Os Milagres Eucarísticos no Mundo

Edições São Clemente

Título Original:

I Miracoli Eucaristici nel Mondo

Tradução: Lícia Pereira de Oliveira

Apresentação

OS MILAGRES EUCARÍSTICOS: LIMITES E ASPECTOS POSITIVOS

Apresento, primeiramente, os limites dos Milagres Eucarísticos e depois o valor dos seus aspectos positivos.

1. Limites

  • A nossa fé não é fundamentada sobre os Milagres Eucarísticos, mas sobre o anúncio de Cristo Senhor, acolhido pela Fé graças à ação do Espírito Santo.

    Cremos porque acreditamos na pregação (cfr.
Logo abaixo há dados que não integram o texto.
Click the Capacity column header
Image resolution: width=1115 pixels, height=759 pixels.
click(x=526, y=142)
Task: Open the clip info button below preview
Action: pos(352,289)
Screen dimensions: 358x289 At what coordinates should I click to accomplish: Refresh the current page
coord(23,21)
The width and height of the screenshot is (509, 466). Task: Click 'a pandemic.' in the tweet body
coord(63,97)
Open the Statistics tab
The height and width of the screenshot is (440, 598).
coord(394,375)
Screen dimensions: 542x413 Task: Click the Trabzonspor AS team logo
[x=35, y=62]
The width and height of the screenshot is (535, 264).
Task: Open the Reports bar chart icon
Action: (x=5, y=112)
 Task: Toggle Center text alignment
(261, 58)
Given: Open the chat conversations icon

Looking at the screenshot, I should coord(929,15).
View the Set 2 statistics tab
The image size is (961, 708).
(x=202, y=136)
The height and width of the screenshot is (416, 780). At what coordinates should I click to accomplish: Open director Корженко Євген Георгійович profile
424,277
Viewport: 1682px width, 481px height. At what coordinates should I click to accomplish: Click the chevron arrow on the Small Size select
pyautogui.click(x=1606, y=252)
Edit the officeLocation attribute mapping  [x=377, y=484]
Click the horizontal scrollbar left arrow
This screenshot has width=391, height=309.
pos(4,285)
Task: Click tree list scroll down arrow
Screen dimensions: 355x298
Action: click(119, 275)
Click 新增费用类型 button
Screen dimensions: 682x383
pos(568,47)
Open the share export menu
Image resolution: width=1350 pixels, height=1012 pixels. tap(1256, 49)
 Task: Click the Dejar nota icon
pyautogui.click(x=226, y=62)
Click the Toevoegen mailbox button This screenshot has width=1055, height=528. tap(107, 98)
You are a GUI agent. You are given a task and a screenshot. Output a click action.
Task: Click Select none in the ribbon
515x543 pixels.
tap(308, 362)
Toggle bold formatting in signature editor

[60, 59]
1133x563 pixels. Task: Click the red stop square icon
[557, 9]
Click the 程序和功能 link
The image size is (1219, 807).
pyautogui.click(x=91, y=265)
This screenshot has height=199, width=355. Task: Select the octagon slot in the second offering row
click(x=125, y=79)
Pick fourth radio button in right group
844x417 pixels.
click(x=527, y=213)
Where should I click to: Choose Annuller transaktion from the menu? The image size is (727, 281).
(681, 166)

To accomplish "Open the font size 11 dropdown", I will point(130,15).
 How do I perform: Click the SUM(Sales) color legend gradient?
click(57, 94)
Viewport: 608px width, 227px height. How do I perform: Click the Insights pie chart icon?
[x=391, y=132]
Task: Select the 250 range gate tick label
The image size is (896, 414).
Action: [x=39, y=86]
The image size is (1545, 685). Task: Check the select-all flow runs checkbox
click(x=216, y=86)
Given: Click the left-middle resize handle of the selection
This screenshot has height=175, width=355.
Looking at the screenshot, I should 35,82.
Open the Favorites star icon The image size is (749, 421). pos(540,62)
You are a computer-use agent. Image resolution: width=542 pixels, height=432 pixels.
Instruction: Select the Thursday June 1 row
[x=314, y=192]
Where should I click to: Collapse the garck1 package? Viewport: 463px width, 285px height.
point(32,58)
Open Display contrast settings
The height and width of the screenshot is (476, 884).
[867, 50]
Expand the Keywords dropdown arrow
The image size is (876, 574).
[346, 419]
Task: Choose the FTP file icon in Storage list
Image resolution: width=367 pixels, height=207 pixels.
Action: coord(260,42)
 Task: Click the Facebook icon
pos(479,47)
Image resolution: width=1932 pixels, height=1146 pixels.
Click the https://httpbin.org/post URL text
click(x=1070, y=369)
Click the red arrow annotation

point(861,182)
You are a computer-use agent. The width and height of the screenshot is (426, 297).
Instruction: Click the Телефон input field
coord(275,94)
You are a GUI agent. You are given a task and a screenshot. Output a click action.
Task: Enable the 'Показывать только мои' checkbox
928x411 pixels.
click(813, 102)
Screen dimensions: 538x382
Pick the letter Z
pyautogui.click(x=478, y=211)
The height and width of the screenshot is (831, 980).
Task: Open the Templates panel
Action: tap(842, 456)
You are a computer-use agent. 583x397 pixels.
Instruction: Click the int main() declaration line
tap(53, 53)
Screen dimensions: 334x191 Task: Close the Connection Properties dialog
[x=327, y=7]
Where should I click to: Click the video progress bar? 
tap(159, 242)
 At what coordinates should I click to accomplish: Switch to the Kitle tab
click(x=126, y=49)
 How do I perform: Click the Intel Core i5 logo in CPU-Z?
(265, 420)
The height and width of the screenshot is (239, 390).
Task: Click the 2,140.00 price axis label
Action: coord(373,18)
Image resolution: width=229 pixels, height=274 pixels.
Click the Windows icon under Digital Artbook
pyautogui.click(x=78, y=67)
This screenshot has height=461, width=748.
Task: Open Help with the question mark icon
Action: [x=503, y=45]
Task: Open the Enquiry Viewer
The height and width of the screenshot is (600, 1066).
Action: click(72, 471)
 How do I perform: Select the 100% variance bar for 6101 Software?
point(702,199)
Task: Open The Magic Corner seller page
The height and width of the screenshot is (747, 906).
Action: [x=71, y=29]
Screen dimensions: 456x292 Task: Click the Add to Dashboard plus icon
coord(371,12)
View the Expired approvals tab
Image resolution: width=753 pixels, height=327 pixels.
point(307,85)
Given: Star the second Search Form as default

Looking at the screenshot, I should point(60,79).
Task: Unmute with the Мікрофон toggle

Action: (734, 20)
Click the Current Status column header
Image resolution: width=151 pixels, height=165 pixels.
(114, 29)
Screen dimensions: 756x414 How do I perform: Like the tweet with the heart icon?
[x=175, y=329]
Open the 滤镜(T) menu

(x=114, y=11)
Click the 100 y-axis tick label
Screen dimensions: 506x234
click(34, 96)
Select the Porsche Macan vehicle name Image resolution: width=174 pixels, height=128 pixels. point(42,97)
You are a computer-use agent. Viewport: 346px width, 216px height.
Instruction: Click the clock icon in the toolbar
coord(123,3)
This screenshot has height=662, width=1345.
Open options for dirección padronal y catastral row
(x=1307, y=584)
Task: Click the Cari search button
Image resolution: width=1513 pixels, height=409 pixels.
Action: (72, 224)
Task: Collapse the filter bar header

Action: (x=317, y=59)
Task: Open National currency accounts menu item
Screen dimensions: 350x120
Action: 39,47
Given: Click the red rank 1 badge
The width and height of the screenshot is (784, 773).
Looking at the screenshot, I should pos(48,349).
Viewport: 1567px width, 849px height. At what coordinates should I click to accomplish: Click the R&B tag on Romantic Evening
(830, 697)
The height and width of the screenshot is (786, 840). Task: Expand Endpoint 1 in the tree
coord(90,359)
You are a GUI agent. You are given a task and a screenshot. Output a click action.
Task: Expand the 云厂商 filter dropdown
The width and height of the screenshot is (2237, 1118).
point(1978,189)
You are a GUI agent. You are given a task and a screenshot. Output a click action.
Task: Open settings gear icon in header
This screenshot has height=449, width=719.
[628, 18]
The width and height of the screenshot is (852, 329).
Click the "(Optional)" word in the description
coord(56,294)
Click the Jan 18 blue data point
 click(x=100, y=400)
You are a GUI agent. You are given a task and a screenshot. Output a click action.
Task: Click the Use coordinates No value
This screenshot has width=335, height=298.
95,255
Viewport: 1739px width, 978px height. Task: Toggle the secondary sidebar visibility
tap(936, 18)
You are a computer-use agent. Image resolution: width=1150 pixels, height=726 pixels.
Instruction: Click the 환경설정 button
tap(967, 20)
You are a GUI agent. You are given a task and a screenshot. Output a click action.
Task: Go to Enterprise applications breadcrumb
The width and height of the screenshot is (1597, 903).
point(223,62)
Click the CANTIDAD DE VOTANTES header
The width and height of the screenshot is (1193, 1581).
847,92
Gl 3,5): “Fides ex auditu autem per verbum Christi” (Rm 10,17): “Pois a fé vem da pregação e a pregação é pela palavra de Cristo”. “Crer é um ato da inteligência que, sob o estímulo da vontade movida por Deus através da Graça, dá o próprio consentimento à verdade divina” (S. TOMÁS, Summa Theologiae, II-II, q.2,a.9,c).

    E o centro da nossa fé na Eucaristia é Cristo, quem durante a sua pregação anunciou a instituição da Eucaristia e depois a instituiu celebrando, na Quinta-feira Santa, a Santa Ceia com os seus apóstolos.

    Desde então a Igreja, fiél ao mandamento do Senhor: “fazei isto em memória de mim” (1 Cor 11,24) celebrou sempre a Eucaristia com fé e devoção, principalmente no Domingo, dia da Ressurreição de Jesus e continuará a fazê-lo “até que Ele venha” (1 Cor 11,26).


  • Não existe a obrigação, para o cristão, de acreditar nos Milagres Eucarísticos. Eles não são obrigatórios para a fé dos fiés, por mais que sejam reconhecidos oficialmente pela Igreja. Cada fiél conserva a sua liberdade de escolha: nenhum cristão é obrigado a acreditar nas revelações privadas, nem mesmo quando são aprovadas pela Igreja.

  • Mas, como um princípio geral, o fiél não deve excluir que Deus possa intervir extraordinariamente em qualquer momento, lugar, acontecimento ou pessoa. Difícil é discernir se num determinado caso se verificou ou não uma autêntica e extraordinária intervenção Divina.

  • É perfeitamente justo que a Igreja seja prudente, diante dos fenômenos extraordinários (como os Milagres Eucarísticos), pois, entre outras coisas, existem os seguintes riscos:
    • Supor que Deus esqueceu de dizer-nos alguma coisa quando instituiu a Eucaristia;

    • colocar a Eucaristia dominical em segundo plano;

    • atribuir uma importância exagerada ao aspecto milagroso e extraordinário, desvalorizando assim a vida quotidiana do fiél e da Igreja;

    • deixar-se levar facilmente por sugestões e enganos…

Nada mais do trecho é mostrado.